If you're going to use docker images, make sure to vet that they're updated often and always spin up the latest.

[–] [email protected] 3 points 10 months ago (1 children)

CF tunnels are layer 3, not 7 and they have support for web sockets. It's basically wireguard VPN with a few extras built on top.

https://developers.cloudflare.com/cloudflare-one/faq/cloudflare-tunnels-faq/

[–] [email protected] 1 points 10 months ago* (last edited 10 months ago) (1 children)

That document doesn't say what layer. But it does say it supports Websockets.

Just odd that when I try to set it up using a named tunnel I don't get an option to specify the WS service type. However it does require a service type if you want to connect to it.

Looking at this page it would seem that it's a layer 7. Although I could be wrong, but my front end app has issues finding my backend service for websockets.

Granted I even tried to connect to my private computer using other protocols. I couldn't get through. Anyway I'm most likely going to be taking that project offline soon.

[–] [email protected] 1 points 10 months ago

No, but I thought I clarified that when I said it's basically wireguard VPN which operates using tcp/udp (layer 3.) layer 7 is stuff like https. CF tunnels are lower level.

Page you linked is missing the layer between CF and source server so it doesn't indicate layer. You can lookup wireguard protocol if you want more details.

[–] [email protected] 2 points 10 months ago

I'm definitely a fan of Gitlab pages for simple webpages I just want on the Internet. It's nice to have the code hosted anyways (gives me that off site back up safety so my stuff at home can go down if needed).

[–] [email protected] 2 points 10 months ago* (last edited 10 months ago)

Acronyms, initialisms, abbreviations, contractions, and other phrases which expand to something larger, that I've seen in this thread:

Fewer Letters More Letters
CF CloudFlare
DNS Domain Name Service/System
IP Internet Protocol
SSH Secure Shell for remote terminal access
SSL Secure Sockets Layer, for transparent encryption
VNC Virtual Network Computing for remote desktop access
VPN Virtual Private Network
VPS Virtual Private Server (opposed to shared hosting)

8 acronyms in this thread; the most compressed thread commented on today has 10 acronyms.

[Thread #384 for this sub, first seen 29th Dec 2023, 14:55] [FAQ] [Full list] [Contact] [Source code]

[–] [email protected] 0 points 10 months ago* (last edited 10 months ago) (1 children)

I'll let folks with more security experience dive into your specific question, but another option is to host your website on something like Github pages (using a static website generator like Jekyll) and point Cloudflare at it.

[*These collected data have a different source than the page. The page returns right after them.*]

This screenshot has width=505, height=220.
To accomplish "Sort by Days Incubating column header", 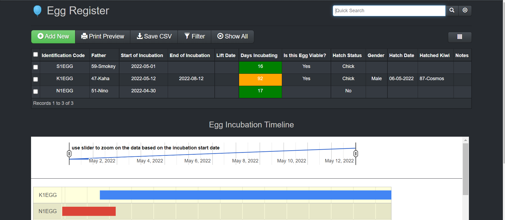I will [259, 55].
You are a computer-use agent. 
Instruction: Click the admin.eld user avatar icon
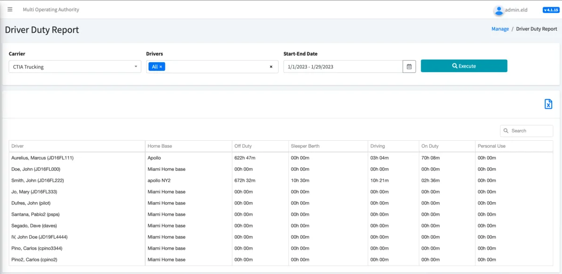(499, 10)
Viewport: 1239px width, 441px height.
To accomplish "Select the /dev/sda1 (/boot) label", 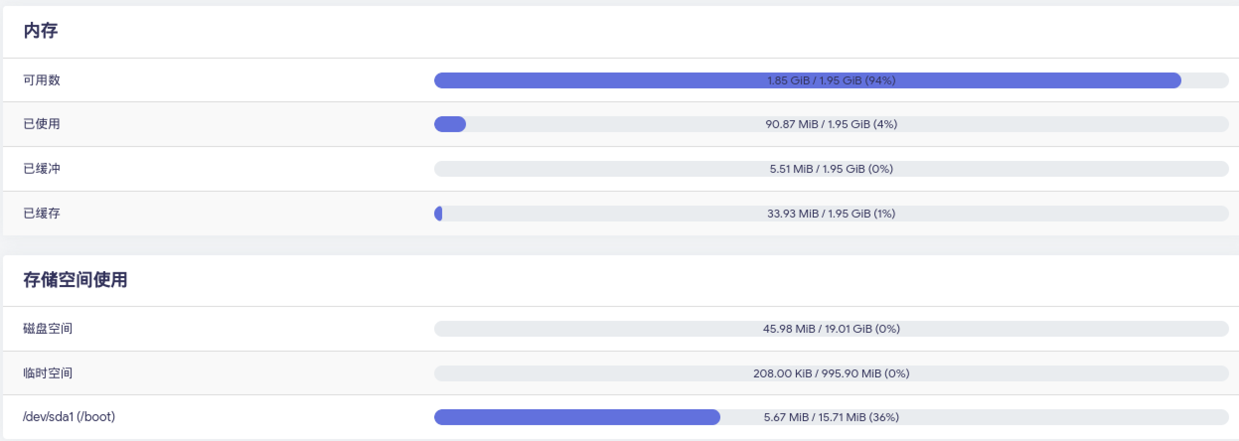I will pyautogui.click(x=69, y=417).
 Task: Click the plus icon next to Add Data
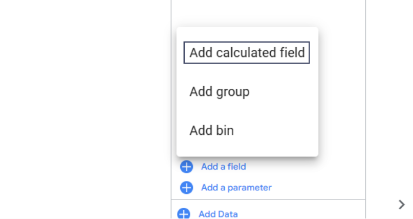pyautogui.click(x=183, y=214)

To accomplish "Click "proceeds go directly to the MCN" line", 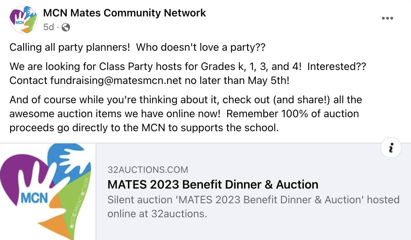I will [x=88, y=128].
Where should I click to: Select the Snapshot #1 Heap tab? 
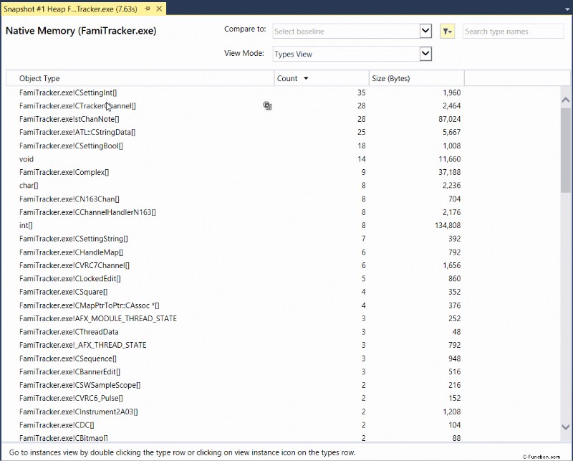tap(72, 9)
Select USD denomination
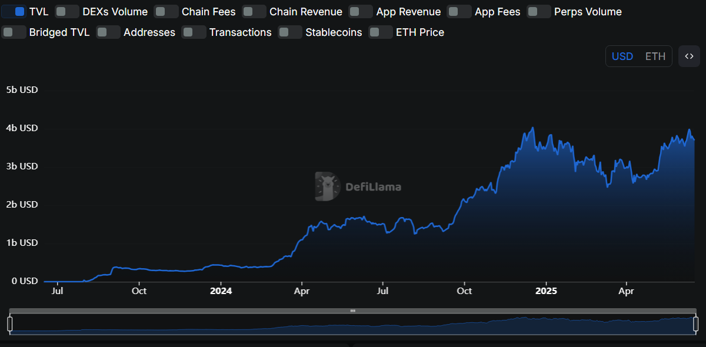 point(622,56)

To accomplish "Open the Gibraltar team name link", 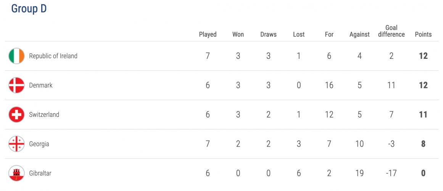I will [40, 173].
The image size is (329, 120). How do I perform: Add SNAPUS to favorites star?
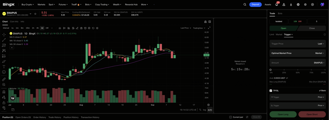tap(35, 14)
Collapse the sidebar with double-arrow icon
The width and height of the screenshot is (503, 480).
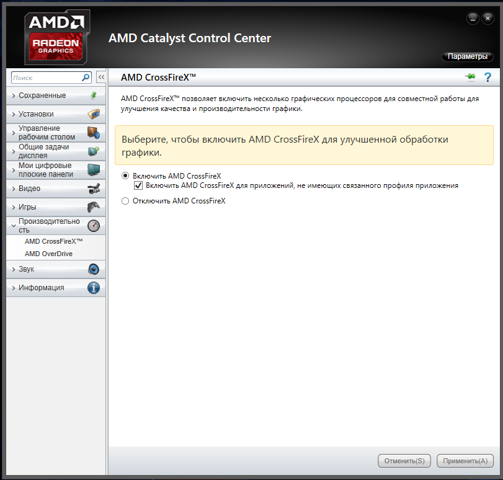tap(101, 78)
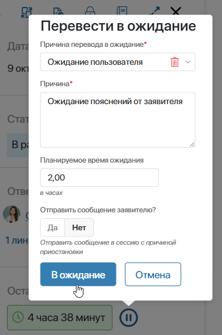Click the lock icon in top toolbar
Screen dimensions: 222x335
[x=90, y=10]
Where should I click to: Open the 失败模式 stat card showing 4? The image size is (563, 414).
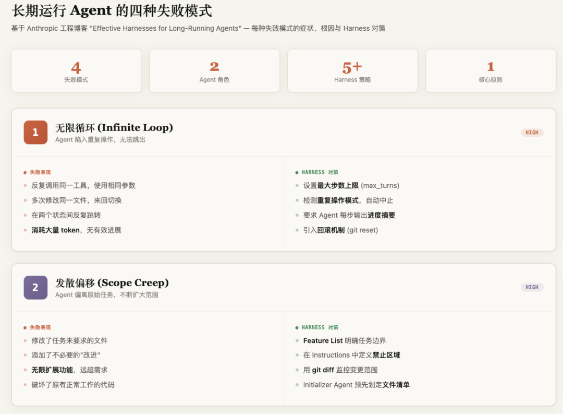tap(76, 71)
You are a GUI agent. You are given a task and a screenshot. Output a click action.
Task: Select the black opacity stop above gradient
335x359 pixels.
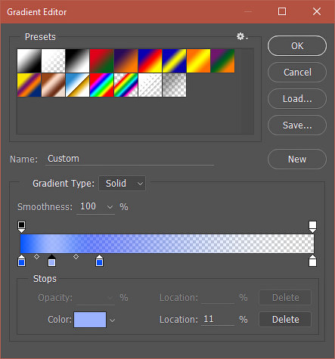tap(22, 227)
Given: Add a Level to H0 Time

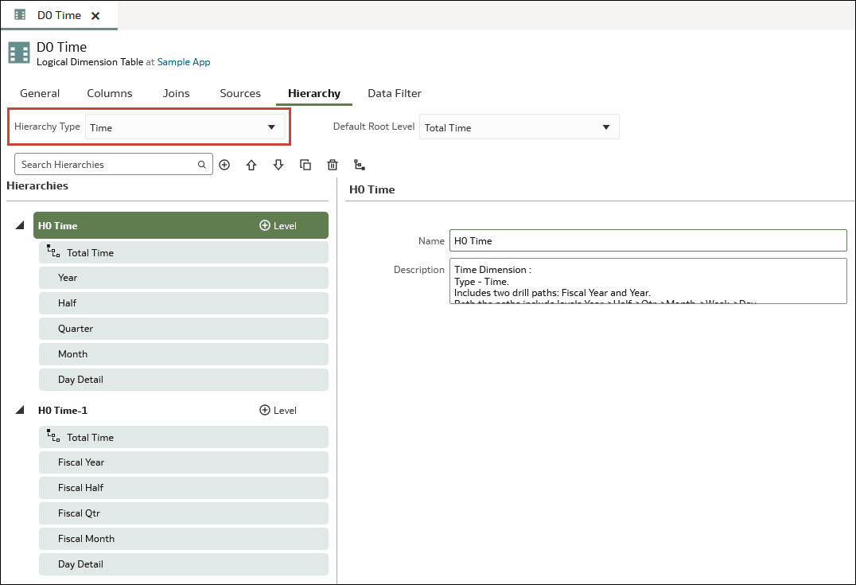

That way you don't need anything pointed at your local network, get the uptime of Github, and still benefit from your own domain name.

That's what I'm doing with my own blog and it's been great. Github provides the service for free but if they ever charge for it I'll just start hosting it locally.

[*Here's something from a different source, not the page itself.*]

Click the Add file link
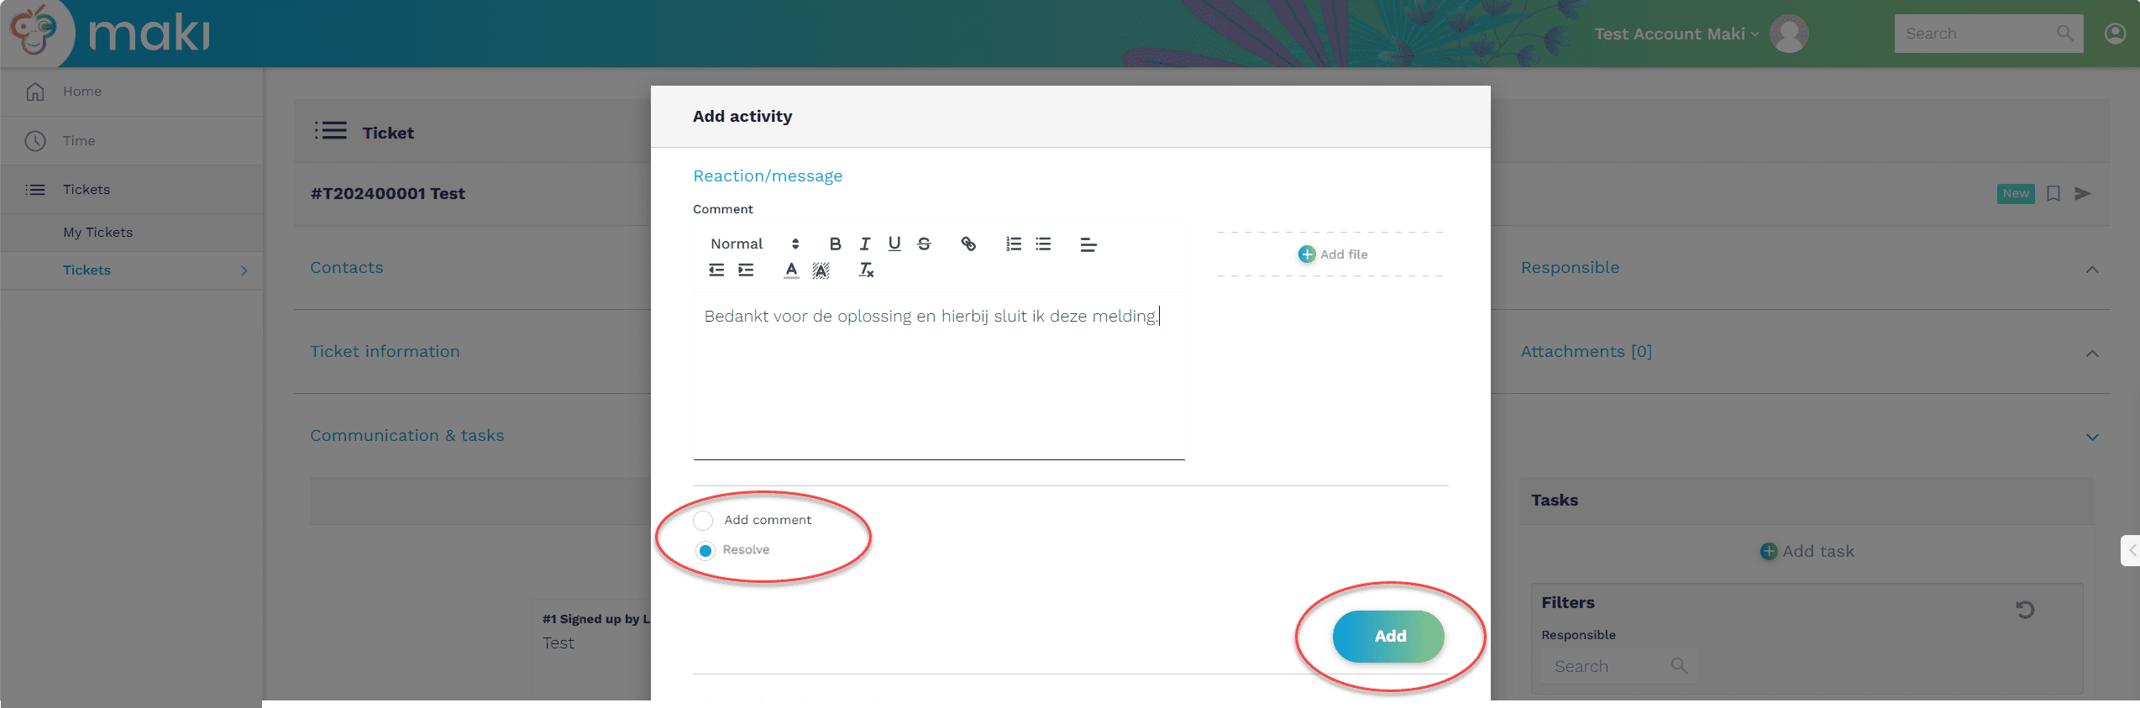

[–] [email protected] 0 points 10 months ago (1 children)

OK that's genius, I will definitely look into that!

[–] [email protected] 1 points 10 months ago

Or take github out of the equation and directly use cloudflare pages. It has its own pros and cons, but for a simple static blog it'll be more than enough, and takes out the CNAME hassle.

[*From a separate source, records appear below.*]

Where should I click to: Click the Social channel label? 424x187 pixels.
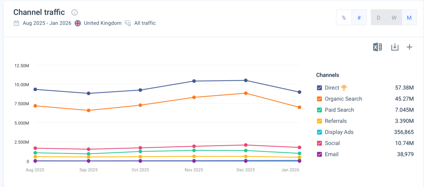point(332,143)
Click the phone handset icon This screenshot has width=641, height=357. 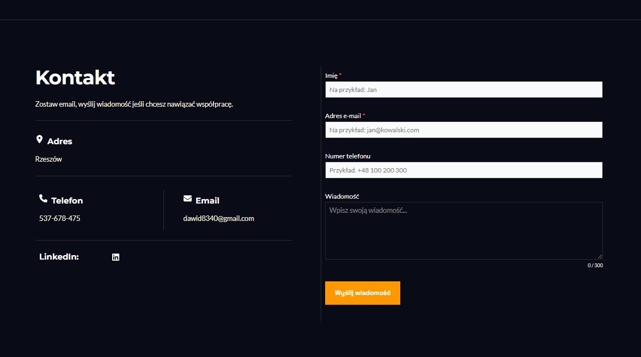coord(43,199)
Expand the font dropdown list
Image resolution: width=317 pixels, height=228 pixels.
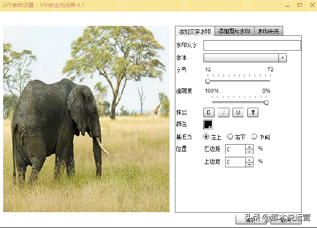pyautogui.click(x=283, y=58)
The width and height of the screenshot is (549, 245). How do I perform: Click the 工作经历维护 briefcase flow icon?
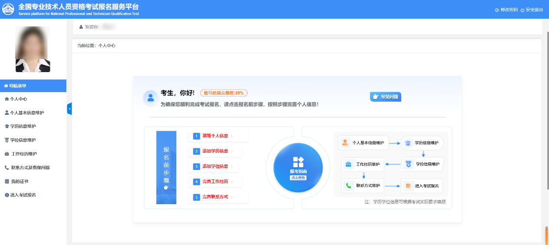[x=348, y=164]
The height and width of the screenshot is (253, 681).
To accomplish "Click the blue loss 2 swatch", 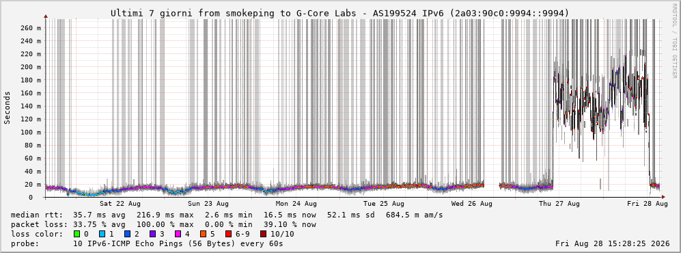I will (128, 234).
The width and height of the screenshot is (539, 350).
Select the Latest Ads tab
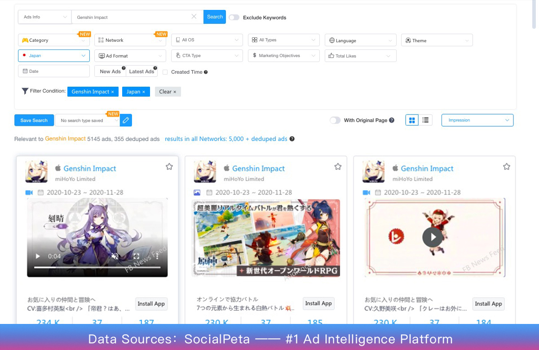(x=141, y=71)

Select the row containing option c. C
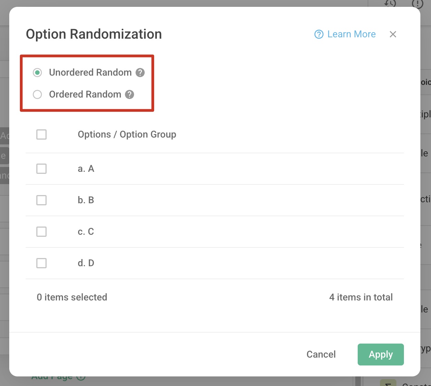tap(86, 232)
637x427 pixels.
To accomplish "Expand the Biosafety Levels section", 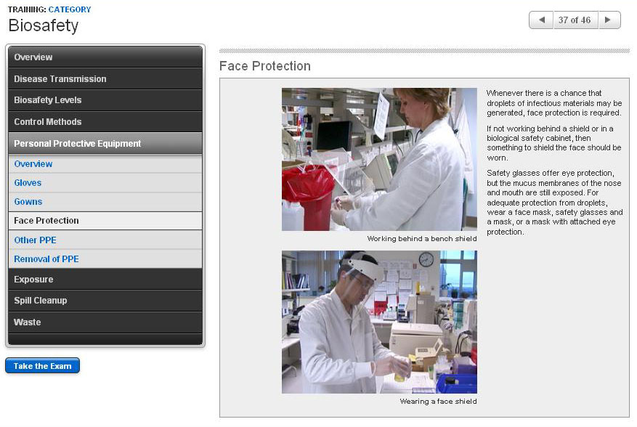I will point(105,100).
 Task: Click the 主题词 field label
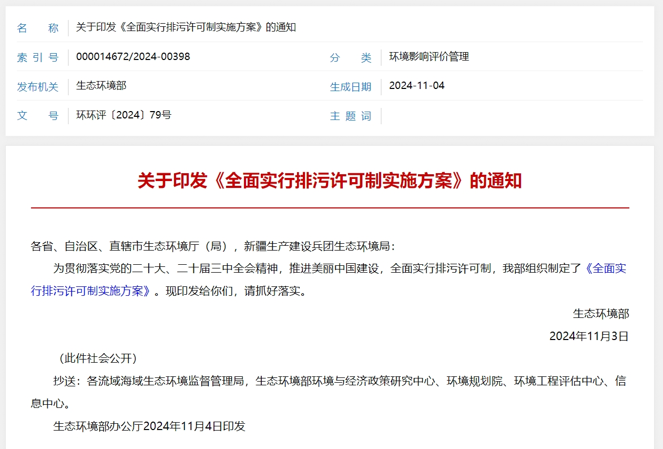[350, 116]
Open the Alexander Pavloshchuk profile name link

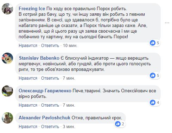coord(44,118)
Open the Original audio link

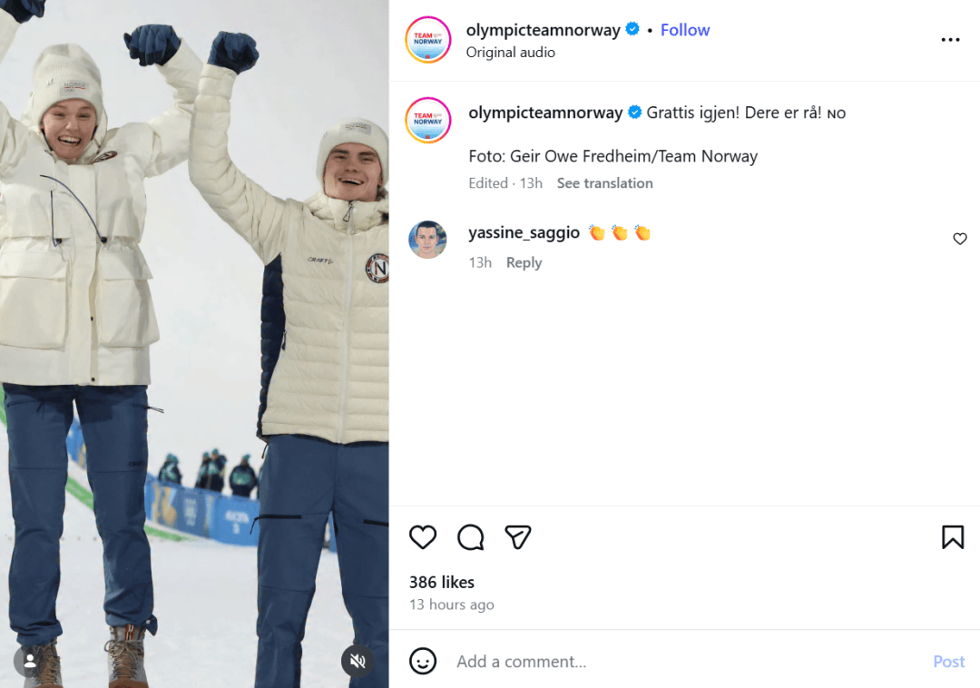[511, 53]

[–] [email protected] -1 points 10 months ago

New Lemmy Post: How safe is self-hosting a public website behind Cloudflare? (https://lemmy.world/post/10093430)
Tagging: #SelfHosted

(Replying in the OP of this thread (NOT THIS BOT!) will appear as a comment in the lemmy discussion.)

I am a FOSS bot. Check my README: https://github.com/db0/lemmy-tagginator/blob/main/README.md

[–] [email protected] -2 points 10 months ago (1 children)

If you concerned about your exposed services being hacked, why not learn how to protect them properly from bad actors? There exists a wide range of solutions that attempt to specifically solve this problem.

[–] [email protected] 10 points 10 months ago (1 children)

why not learn how to protect them properly from bad actors?

Exactly. One way to start is asking for help on forum with people who like to talk about this kind of thing. Hope OP finds their way.

[–] [email protected] 1 points 10 months ago

Not exactly. OP mentions he's interested in using cloudflare/github pages where the security is managed by those platforms not the user.